Mark Hunt, ex-lutador peso-pesado do UFC e Pride Fighting Championships, foi preso na Austrália por acusações de violência doméstica. A informação foi divulgada pelo Sydney Morning Herald nesta semana, marcando mais um capítulo conturbado na trajetória do neozelandês de 50 anos.
O "Super Samoan" construiu uma carreira lendária nos ringues e octógonos. No K-1, nocauteou gigantes como Jerome Le Banner e Mirko "Cro Cop" Filipovic. No Pride, protagonizou guerras épicas contra Fedor Emelianenko e Antonio Rodrigo Nogueira. Seu histórico mostra 13 vitórias por nocaute em 20 triunfos na carreira.

Histórico de conflitos judiciais
Hunt já protagonizou batalhas jurídicas contra o próprio UFC. Em 2017, processou a organização por US$ 10 milhões alegando ter sido prejudicado ao enfrentar adversários dopados como Brock Lesnar. O processo durou anos e expôs tensões entre lutadores e promotoras sobre transparência nos testes antidoping.
Durante sua passagem pelo UFC entre 2010 e 2018, Hunt compilou um cartel de 5-8-1. Enfrentou oito oponentes que posteriormente testaram positivo para substâncias proibidas, incluindo Alistair Overeem, Frank Mir e Junior dos Santos. Essa estatística alimentou sua cruzada contra o doping no esporte.
Padrão preocupante no MMA
O caso Hunt não é isolado. War Machine cumpre prisão perpétua por tentativa de homicídio e agressão sexual. Josh Grispi foi condenado por violência doméstica e negligência infantil. Abel Trujillo enfrentou múltiplas acusações de agressão. Os números são alarmantes no universo das artes marciais mistas.

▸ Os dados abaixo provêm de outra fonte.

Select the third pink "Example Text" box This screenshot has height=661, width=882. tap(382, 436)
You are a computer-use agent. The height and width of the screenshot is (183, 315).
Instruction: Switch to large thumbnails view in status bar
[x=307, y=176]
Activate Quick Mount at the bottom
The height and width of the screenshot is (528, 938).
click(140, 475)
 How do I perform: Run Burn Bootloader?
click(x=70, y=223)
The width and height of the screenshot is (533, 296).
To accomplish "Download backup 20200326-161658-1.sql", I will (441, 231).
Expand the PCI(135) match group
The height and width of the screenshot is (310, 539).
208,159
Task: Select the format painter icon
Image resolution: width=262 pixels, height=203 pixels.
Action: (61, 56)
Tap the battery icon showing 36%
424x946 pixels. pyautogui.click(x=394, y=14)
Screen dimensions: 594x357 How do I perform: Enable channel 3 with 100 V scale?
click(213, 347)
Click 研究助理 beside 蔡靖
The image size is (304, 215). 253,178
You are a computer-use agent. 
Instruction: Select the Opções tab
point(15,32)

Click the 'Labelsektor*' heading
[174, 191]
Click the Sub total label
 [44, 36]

Estudos apontam que 15% dos lutadores profissionais de MMA enfrentam problemas legais graves após a aposentadoria. A taxa é três vezes maior que em outros esportes de contato como boxe ou futebol americano. Traumas cerebrais repetitivos, instabilidade financeira e falta de suporte psicológico são fatores identificados.
Transição problemática pós-carreira
Hunt encerrou a carreira ativa em 2018, aos 44 anos, após cinco derrotas consecutivas. Seu último triunfo havia sido em 2016, contra Frank Mir. A transição para a vida civil mostrou-se desafiadora para muitos veteranos do octógono que não desenvolveram fontes alternativas de renda.

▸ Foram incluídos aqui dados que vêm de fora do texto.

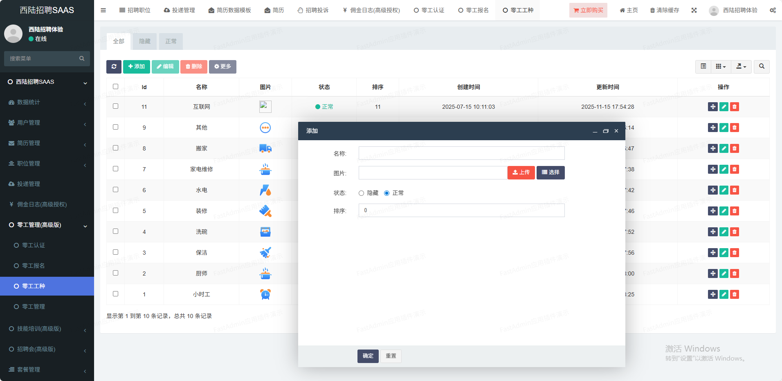The width and height of the screenshot is (782, 381).
Task: Open the column selector dropdown
Action: [x=721, y=66]
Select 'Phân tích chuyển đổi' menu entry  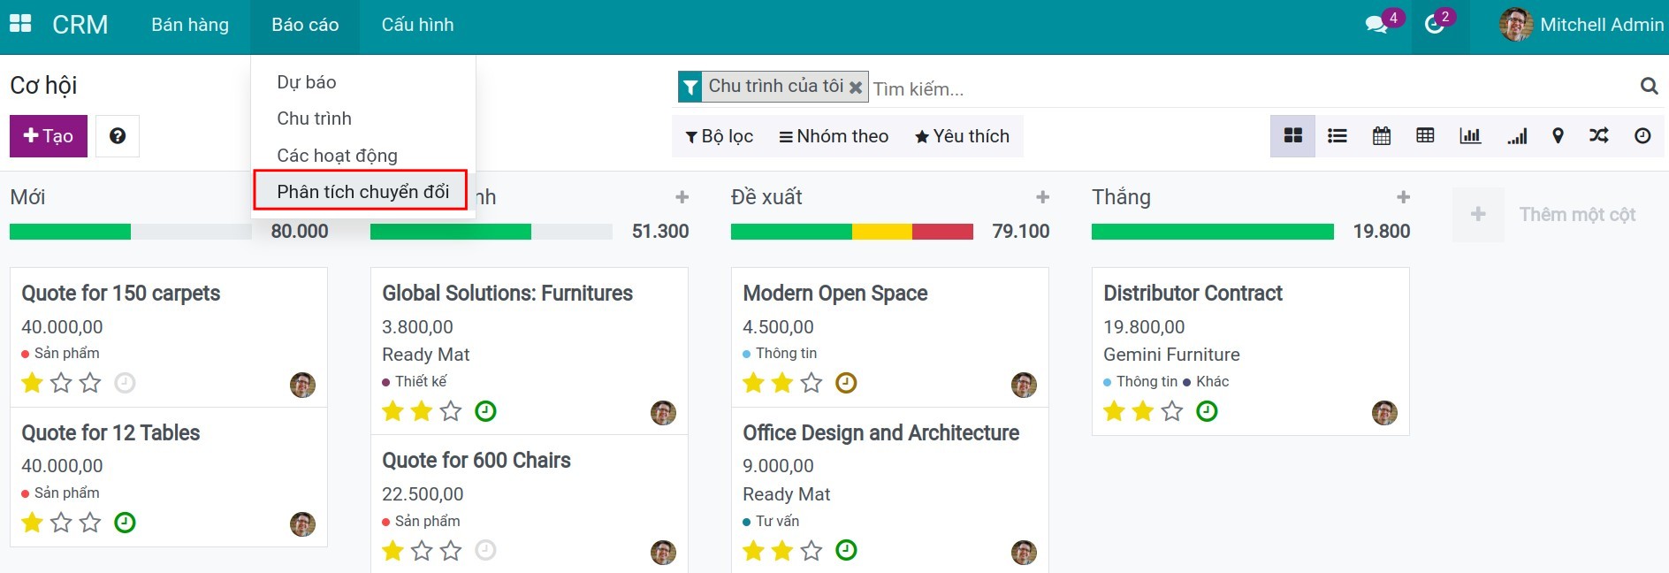click(x=362, y=192)
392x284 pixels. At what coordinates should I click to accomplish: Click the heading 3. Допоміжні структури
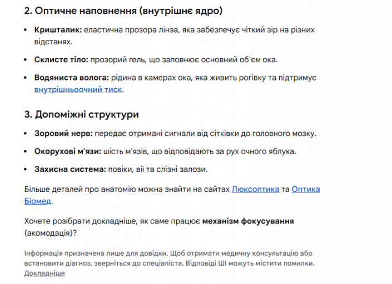pyautogui.click(x=81, y=115)
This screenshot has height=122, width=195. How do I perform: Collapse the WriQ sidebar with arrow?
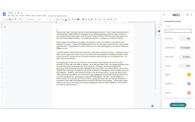pos(159,27)
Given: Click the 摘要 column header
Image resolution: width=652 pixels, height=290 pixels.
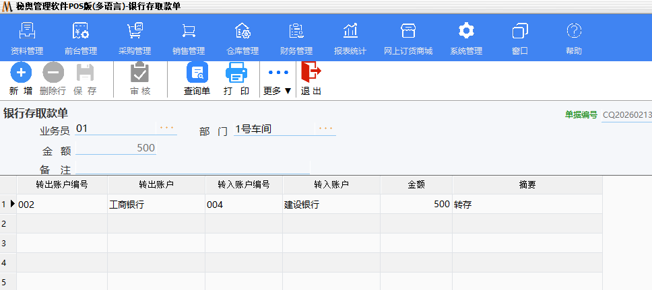Looking at the screenshot, I should coord(527,184).
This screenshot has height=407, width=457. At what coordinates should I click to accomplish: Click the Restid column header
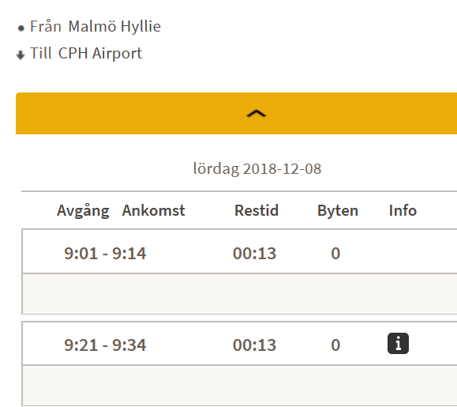coord(257,210)
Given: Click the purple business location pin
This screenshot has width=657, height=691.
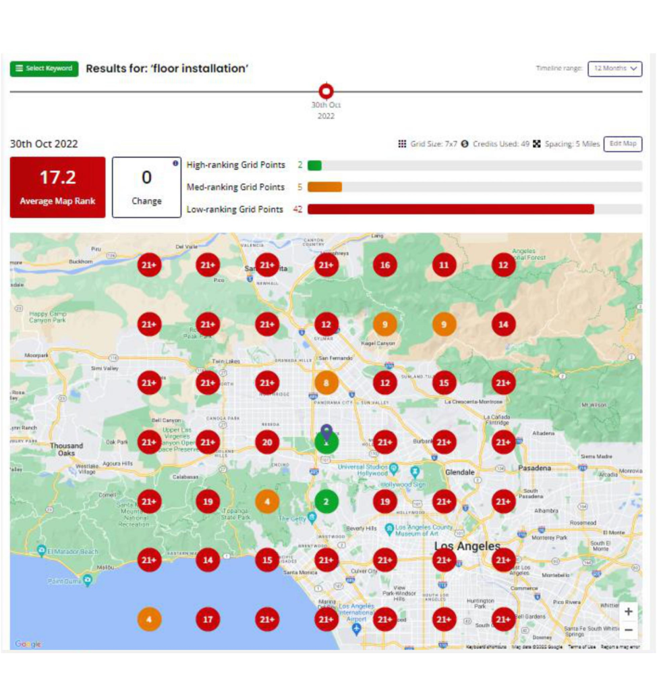Looking at the screenshot, I should pos(326,432).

A neuropsicóloga Dra. Sarah Johnson, especialista em atletas de combate, explica que a combinação de traumas cranianos repetidos com perda súbita de propósito e reconhecimento cria um "coquetel explosivo" para comportamentos violentos. Lutadores aposentados apresentam taxas de depressão 40% superiores à população geral.
As acusações contra Hunt ainda serão julgadas pela justiça australiana. O ex-lutador não se manifestou publicamente sobre o caso até o fechamento desta matéria. Sua próxima audiência está marcada para março de 2025, segundo o tribunal de Sydney.